• What you need to do:
Find every line containing the string "will" in the data below, and report how many there are, with no other words.

Collected data entries
══════

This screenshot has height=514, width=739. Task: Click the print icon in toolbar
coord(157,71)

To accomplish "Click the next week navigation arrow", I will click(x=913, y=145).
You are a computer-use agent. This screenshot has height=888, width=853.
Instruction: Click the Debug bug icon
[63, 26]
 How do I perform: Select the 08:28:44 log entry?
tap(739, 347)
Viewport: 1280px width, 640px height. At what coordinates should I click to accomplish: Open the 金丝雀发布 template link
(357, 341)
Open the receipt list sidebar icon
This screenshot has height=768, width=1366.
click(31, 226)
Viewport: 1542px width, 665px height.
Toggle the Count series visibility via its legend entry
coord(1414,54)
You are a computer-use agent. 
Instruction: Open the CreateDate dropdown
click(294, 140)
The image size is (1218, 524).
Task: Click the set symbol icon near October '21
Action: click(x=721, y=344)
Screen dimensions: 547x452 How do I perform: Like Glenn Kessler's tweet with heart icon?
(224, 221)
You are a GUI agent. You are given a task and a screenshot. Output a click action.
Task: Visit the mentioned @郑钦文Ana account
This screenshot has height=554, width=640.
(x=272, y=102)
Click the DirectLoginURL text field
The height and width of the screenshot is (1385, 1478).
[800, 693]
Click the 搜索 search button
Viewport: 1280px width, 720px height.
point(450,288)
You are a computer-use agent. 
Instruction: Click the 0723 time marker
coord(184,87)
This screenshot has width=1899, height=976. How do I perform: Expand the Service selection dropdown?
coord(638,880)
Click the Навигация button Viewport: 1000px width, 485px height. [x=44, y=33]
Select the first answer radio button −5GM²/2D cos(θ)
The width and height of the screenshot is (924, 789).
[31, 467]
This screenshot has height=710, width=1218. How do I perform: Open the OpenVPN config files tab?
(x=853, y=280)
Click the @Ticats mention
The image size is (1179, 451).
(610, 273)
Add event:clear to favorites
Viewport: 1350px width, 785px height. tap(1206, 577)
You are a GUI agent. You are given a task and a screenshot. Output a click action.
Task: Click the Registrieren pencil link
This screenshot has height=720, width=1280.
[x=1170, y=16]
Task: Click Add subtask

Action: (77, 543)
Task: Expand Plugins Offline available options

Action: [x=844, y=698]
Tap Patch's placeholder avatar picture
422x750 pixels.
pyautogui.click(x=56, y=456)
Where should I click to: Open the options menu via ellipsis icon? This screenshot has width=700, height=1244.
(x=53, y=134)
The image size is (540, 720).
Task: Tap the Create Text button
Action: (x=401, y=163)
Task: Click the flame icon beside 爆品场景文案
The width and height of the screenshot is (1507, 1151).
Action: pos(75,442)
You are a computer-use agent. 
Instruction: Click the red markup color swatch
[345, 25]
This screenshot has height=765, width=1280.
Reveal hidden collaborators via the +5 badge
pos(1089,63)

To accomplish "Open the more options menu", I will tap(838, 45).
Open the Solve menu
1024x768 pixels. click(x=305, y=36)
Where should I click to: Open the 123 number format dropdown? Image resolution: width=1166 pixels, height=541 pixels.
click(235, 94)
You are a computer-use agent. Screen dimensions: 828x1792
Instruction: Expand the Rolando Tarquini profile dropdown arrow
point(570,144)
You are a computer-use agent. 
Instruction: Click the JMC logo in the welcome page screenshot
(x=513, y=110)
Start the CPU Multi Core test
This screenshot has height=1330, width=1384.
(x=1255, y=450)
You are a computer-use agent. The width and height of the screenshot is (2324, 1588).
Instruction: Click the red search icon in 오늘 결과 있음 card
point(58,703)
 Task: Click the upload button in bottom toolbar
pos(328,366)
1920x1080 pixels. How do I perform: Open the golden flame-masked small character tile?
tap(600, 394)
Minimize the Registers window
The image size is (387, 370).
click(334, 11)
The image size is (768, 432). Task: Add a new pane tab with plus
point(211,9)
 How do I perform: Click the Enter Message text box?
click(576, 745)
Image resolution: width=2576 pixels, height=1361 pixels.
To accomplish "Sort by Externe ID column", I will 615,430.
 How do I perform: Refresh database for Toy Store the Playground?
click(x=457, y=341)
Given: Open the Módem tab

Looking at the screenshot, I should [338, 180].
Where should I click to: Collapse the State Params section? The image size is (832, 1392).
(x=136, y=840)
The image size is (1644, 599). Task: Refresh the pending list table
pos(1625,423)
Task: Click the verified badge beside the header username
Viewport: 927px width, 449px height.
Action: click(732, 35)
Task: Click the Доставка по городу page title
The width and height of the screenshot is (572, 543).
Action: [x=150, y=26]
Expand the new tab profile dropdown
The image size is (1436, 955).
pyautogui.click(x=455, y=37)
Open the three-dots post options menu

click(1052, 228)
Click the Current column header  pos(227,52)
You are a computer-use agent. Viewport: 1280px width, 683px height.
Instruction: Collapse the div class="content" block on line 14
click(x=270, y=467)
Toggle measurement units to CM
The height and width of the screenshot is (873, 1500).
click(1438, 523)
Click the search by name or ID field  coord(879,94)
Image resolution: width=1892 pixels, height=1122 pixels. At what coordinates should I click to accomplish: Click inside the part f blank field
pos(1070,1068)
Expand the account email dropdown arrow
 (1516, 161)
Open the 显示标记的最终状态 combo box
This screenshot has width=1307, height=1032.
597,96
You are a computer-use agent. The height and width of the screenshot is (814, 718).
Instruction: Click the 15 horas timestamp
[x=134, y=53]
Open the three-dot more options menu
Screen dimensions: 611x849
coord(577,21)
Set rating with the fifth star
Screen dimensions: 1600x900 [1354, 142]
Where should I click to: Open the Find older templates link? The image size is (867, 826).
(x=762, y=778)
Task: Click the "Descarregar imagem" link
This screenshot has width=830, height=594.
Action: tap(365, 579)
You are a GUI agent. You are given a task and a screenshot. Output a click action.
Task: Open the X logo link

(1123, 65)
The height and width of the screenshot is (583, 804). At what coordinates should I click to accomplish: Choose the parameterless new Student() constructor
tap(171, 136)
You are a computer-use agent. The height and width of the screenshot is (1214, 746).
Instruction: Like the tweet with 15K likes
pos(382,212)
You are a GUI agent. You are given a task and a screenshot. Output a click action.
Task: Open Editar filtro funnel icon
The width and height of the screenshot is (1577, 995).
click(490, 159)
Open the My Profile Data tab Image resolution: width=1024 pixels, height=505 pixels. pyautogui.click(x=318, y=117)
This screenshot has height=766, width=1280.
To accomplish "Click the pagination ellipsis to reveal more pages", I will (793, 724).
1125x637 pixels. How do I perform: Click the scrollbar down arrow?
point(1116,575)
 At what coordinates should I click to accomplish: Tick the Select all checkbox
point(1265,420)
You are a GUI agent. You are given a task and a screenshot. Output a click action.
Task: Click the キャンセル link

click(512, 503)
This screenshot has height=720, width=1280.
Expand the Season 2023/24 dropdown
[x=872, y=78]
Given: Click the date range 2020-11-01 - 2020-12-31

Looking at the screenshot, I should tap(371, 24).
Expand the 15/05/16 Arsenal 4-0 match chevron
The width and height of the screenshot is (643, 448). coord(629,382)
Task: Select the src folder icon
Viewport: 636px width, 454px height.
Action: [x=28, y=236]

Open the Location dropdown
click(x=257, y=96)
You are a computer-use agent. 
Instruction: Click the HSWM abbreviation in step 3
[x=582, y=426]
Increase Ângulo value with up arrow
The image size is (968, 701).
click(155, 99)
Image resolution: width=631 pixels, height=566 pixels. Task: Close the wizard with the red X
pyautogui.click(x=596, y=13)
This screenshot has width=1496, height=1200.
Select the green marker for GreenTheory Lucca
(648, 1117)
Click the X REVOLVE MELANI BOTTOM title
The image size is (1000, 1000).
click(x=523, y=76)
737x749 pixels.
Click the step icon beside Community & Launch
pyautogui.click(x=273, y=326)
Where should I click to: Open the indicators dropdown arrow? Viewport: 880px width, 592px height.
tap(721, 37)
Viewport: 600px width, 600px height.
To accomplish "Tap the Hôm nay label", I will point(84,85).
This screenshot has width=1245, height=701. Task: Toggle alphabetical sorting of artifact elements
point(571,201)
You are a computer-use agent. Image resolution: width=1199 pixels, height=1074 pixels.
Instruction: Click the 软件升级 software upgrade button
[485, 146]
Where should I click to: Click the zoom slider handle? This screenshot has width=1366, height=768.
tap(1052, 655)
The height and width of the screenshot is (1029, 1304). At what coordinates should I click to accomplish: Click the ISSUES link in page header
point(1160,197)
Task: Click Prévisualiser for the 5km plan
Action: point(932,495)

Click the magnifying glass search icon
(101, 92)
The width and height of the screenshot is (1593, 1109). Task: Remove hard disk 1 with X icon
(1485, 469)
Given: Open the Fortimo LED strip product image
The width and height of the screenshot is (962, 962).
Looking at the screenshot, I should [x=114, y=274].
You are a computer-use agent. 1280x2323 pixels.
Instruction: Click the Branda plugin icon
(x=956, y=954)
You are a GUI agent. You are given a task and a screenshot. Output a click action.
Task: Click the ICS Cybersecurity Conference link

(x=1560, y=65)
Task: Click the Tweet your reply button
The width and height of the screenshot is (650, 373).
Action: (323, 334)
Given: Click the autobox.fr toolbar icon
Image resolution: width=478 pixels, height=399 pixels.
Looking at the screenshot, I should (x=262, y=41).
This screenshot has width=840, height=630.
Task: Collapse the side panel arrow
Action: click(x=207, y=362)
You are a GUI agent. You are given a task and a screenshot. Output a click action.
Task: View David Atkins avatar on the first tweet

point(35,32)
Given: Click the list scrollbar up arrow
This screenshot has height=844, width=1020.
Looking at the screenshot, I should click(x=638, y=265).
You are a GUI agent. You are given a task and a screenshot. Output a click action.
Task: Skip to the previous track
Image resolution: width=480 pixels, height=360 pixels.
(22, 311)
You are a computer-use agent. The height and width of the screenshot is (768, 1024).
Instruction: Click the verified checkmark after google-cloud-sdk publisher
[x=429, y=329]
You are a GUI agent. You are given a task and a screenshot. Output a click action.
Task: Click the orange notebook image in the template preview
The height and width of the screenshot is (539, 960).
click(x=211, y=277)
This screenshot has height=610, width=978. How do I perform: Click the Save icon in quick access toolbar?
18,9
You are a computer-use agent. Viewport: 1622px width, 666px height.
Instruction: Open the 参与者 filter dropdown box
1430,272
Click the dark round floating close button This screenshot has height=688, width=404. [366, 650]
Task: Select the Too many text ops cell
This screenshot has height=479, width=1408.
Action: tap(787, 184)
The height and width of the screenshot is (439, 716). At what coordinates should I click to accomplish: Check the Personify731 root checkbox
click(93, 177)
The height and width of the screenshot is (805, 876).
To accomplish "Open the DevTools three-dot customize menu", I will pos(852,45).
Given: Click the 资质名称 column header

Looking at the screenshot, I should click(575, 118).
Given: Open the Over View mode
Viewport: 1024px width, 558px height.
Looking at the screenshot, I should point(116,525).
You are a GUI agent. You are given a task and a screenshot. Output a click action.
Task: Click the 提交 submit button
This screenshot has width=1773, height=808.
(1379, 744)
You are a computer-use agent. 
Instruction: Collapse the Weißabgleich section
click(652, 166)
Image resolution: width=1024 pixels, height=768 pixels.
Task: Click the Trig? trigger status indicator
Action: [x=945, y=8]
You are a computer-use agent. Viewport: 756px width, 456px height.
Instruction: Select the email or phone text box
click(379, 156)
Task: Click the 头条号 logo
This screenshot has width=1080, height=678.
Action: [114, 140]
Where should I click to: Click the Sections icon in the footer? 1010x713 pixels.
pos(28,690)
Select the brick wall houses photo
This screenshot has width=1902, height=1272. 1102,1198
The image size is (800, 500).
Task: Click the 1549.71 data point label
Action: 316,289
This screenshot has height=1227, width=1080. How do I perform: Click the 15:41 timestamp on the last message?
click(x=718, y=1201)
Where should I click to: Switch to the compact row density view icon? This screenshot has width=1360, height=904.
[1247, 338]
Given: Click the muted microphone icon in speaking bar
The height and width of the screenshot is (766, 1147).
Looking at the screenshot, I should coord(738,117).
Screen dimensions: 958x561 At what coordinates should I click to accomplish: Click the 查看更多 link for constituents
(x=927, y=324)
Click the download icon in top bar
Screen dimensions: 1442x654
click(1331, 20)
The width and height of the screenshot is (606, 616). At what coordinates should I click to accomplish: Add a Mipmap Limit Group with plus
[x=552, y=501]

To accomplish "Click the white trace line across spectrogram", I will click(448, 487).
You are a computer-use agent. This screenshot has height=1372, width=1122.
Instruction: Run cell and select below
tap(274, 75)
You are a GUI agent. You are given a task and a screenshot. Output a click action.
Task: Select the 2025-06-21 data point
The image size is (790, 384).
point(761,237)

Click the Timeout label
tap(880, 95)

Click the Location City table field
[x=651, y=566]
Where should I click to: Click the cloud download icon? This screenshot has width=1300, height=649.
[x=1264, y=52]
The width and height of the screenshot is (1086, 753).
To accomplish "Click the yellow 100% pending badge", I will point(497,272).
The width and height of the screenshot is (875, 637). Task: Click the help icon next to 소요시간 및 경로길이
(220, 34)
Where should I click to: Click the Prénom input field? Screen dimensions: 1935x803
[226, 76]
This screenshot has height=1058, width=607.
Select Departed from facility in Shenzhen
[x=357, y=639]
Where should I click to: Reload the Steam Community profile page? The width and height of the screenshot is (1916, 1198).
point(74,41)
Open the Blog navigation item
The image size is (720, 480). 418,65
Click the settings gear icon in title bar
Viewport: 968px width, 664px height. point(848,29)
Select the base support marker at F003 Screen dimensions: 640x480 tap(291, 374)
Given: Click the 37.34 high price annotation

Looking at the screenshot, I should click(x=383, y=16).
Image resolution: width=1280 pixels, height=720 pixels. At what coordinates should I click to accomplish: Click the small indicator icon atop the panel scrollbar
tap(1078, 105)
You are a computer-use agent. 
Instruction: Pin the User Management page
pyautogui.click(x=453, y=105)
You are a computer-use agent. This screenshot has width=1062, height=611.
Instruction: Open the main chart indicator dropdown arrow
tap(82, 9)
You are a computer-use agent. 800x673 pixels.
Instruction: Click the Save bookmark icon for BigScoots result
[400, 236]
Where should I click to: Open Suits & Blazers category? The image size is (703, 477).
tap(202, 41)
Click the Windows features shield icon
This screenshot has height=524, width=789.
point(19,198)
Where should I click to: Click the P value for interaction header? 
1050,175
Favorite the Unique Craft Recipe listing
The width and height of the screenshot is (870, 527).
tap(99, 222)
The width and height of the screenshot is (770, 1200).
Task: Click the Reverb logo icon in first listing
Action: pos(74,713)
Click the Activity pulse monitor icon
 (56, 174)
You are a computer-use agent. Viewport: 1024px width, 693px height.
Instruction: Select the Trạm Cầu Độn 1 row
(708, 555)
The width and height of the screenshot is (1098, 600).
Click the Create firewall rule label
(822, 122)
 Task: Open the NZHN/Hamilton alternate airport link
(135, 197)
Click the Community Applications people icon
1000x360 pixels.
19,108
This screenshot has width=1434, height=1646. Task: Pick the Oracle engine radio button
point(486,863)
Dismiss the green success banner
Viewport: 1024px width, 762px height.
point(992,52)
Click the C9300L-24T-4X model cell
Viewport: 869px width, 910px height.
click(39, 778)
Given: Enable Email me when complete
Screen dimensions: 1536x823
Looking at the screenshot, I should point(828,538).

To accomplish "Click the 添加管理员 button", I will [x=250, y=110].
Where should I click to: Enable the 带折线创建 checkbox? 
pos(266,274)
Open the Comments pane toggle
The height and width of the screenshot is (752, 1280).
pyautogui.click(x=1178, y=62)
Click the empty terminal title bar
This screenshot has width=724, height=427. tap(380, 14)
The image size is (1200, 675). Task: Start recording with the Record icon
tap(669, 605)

══════

• Task result:
9